=== Supplied material ===
Segment Open
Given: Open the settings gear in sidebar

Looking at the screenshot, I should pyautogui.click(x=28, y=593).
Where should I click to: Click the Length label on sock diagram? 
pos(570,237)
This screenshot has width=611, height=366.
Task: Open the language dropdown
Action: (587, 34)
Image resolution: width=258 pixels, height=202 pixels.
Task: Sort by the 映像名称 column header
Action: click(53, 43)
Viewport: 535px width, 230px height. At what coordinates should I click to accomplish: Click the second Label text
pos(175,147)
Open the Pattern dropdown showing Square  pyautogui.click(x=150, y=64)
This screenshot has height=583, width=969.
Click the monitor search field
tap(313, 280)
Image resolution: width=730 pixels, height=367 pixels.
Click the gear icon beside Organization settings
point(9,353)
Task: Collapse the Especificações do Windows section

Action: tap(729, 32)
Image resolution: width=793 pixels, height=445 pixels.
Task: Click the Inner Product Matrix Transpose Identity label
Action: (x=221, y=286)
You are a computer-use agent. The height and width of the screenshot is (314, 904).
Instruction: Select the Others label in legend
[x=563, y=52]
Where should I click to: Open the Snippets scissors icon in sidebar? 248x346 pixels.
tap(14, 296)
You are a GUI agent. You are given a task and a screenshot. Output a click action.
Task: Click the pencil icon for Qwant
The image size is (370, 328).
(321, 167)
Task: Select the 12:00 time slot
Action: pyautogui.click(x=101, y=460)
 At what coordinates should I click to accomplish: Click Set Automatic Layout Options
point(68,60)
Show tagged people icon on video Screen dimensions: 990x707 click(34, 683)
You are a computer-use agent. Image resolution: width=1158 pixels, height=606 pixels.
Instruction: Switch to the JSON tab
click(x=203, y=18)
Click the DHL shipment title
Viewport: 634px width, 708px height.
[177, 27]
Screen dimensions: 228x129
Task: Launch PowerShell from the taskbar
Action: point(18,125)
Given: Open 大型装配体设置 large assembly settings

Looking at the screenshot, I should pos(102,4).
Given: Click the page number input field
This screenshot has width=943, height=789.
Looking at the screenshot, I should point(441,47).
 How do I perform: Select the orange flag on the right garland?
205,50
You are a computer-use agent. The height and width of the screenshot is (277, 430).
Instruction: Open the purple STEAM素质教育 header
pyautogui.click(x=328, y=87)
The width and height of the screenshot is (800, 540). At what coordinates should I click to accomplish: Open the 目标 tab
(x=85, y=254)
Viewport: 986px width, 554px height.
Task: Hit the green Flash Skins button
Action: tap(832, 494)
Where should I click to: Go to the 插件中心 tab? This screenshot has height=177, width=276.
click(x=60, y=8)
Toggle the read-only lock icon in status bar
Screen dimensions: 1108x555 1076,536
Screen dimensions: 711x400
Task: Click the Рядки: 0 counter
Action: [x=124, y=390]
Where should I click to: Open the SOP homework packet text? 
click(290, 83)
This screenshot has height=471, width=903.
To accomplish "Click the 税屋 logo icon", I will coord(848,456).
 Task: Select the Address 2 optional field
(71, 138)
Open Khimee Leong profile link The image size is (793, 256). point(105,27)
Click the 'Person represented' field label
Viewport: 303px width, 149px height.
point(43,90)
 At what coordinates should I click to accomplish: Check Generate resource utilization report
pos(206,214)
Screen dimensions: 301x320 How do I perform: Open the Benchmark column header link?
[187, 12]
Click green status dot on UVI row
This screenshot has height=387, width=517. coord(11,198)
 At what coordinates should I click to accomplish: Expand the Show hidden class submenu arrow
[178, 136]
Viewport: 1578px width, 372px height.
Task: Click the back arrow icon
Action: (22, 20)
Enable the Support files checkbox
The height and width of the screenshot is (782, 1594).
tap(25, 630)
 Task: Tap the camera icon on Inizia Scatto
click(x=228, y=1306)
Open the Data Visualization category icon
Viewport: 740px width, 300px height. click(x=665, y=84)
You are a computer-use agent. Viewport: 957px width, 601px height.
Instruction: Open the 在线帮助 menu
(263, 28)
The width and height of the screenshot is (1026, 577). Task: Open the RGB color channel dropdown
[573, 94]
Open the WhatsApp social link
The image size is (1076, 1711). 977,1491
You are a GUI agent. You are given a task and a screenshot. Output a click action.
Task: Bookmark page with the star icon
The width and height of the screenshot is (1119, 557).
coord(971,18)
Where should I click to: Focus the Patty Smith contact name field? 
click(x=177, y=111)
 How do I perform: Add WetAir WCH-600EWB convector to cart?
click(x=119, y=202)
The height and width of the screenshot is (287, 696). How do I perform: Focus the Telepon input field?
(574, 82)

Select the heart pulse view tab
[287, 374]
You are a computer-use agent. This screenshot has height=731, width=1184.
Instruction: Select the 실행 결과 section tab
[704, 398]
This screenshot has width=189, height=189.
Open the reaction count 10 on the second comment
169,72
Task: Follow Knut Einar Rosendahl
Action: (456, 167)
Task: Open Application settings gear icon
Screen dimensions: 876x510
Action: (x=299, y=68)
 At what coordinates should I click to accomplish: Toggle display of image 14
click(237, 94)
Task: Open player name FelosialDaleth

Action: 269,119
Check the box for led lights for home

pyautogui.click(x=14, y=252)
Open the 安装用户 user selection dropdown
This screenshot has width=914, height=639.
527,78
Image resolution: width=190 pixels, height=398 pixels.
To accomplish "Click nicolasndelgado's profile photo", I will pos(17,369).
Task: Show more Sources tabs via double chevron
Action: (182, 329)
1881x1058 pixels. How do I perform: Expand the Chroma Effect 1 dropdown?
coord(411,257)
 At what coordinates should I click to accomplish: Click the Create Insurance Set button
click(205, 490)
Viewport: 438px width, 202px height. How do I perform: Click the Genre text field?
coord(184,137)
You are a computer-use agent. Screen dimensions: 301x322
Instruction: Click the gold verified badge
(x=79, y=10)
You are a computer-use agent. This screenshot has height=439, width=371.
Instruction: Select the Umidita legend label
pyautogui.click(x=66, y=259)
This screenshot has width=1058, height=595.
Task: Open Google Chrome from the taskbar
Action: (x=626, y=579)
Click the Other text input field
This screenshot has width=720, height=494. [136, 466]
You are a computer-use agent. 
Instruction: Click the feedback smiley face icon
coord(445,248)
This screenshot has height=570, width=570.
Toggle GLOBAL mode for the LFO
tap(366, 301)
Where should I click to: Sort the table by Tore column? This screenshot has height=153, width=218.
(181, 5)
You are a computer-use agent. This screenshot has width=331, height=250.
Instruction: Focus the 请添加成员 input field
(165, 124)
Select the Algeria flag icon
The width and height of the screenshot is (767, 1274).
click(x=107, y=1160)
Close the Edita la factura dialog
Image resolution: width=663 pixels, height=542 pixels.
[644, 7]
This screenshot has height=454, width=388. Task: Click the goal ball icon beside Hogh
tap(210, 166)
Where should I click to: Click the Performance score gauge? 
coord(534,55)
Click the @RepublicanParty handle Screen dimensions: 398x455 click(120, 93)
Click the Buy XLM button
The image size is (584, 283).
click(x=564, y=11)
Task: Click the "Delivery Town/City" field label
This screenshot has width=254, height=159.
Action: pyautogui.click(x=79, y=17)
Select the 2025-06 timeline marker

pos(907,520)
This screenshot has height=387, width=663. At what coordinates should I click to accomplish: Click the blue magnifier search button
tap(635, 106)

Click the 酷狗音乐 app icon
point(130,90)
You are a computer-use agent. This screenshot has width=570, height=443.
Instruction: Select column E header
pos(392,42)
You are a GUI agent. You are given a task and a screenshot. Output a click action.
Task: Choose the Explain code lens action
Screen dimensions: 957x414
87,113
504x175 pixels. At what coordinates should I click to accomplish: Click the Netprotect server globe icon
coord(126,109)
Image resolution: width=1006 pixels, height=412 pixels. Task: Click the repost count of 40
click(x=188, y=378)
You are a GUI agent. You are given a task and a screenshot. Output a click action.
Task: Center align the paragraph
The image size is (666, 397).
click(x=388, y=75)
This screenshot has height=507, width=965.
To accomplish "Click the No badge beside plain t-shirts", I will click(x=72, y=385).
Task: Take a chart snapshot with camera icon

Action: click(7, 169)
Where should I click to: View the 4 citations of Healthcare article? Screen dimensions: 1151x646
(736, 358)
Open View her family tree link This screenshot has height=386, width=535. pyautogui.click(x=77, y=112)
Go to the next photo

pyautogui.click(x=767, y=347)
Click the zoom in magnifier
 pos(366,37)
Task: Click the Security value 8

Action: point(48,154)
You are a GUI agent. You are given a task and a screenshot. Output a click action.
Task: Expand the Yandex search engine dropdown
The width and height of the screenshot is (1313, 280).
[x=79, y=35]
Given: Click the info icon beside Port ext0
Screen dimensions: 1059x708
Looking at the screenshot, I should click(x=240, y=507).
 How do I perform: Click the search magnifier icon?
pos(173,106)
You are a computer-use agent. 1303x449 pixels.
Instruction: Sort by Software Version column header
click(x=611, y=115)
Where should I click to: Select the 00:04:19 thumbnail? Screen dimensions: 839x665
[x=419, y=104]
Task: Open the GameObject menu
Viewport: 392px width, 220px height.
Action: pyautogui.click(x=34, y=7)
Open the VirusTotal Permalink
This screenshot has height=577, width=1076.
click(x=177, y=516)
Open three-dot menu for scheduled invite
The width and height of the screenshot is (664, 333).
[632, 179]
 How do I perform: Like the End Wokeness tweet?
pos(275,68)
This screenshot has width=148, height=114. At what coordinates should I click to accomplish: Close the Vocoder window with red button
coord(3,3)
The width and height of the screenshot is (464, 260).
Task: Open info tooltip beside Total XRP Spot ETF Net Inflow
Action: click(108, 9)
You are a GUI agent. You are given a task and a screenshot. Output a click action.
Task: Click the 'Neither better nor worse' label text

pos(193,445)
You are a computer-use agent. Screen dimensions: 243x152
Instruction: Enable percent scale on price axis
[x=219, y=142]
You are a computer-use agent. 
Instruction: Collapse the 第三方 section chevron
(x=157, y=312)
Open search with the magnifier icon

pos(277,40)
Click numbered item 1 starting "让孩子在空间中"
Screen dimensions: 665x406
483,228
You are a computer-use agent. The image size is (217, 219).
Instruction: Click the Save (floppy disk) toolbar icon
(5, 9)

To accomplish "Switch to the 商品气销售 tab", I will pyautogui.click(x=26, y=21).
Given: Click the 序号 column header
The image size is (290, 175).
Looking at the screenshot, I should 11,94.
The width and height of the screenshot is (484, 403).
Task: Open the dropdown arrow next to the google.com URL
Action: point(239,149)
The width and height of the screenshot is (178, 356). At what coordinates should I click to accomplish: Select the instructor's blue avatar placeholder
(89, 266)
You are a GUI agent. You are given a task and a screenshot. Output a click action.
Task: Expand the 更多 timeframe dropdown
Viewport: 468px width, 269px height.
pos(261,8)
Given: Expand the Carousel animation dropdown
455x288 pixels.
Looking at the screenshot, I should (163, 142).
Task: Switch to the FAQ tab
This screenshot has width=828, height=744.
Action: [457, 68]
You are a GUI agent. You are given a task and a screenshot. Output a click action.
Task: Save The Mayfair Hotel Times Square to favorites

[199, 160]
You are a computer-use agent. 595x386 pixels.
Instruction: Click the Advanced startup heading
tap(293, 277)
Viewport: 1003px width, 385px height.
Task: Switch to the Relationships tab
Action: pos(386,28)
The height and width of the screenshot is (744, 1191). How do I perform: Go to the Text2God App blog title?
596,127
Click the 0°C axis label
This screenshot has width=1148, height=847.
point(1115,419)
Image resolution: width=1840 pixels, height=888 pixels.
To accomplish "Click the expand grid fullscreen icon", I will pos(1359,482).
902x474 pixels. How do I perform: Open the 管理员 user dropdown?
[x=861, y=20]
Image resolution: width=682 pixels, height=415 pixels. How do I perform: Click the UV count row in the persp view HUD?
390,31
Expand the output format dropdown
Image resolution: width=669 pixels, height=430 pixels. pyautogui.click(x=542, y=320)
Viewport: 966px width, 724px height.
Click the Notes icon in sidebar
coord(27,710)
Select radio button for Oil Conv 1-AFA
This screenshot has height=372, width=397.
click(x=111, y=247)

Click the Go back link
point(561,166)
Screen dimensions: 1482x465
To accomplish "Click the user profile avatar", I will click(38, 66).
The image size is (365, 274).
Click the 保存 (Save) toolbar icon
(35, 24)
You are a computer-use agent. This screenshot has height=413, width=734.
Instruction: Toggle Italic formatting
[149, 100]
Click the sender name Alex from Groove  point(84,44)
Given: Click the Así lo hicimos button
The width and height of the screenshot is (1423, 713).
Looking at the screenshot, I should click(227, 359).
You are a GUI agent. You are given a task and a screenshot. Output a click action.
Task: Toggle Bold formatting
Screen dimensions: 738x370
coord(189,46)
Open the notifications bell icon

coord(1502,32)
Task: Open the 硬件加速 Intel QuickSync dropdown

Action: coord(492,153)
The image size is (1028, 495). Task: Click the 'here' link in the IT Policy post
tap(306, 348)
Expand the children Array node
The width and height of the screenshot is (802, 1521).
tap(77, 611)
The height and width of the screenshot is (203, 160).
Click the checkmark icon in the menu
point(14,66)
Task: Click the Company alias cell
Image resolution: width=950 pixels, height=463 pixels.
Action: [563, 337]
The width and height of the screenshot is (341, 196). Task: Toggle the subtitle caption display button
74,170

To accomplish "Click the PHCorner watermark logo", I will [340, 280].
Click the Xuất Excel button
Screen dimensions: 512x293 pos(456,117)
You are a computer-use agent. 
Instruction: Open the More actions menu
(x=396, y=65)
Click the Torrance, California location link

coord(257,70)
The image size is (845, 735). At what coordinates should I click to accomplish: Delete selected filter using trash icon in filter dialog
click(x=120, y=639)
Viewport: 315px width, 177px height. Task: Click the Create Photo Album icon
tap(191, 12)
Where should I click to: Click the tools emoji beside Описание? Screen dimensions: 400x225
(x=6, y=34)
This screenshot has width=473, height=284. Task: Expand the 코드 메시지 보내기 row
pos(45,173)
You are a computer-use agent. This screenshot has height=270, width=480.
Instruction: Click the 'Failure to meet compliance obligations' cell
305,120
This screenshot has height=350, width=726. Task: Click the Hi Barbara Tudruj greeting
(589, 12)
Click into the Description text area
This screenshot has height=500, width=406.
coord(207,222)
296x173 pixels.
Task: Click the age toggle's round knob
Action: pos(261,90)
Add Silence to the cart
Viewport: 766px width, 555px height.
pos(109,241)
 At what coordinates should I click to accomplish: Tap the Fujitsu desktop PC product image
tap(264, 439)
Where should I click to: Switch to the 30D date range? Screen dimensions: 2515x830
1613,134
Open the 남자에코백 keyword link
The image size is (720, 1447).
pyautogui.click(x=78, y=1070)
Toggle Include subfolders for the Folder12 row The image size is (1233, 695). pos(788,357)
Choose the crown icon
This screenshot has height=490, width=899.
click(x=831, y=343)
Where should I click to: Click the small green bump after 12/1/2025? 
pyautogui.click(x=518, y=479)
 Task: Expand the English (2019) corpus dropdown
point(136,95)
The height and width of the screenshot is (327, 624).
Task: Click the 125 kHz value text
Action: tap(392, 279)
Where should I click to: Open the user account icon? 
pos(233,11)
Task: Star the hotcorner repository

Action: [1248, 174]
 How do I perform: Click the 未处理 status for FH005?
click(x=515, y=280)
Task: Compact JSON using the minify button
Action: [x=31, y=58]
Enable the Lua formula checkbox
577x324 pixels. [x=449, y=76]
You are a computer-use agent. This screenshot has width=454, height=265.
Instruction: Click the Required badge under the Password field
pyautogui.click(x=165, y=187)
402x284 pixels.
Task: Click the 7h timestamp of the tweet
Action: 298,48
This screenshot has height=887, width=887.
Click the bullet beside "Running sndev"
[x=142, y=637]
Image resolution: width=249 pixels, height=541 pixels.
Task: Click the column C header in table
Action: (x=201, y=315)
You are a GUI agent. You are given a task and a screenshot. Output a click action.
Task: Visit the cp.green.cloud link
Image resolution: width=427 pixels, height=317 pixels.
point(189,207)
Segment Closed
=== What to do ===
Look above for the line that contains "At what coordinates should I click to accomplish: Check". Starting there, transcribe every line exactly until you have copied the line that contains "Enable the Support files checkbox".

=== Answer section ===
 At what coordinates should I click to accomplish: Check Generate resource utilization report
pos(206,214)
Screen dimensions: 301x320 How do I perform: Open the Benchmark column header link?
[187, 12]
Click green status dot on UVI row
This screenshot has height=387, width=517. coord(11,198)
 At what coordinates should I click to accomplish: Expand the Show hidden class submenu arrow
[178, 136]
Viewport: 1578px width, 372px height.
Task: Click the back arrow icon
Action: (22, 20)
Enable the Support files checkbox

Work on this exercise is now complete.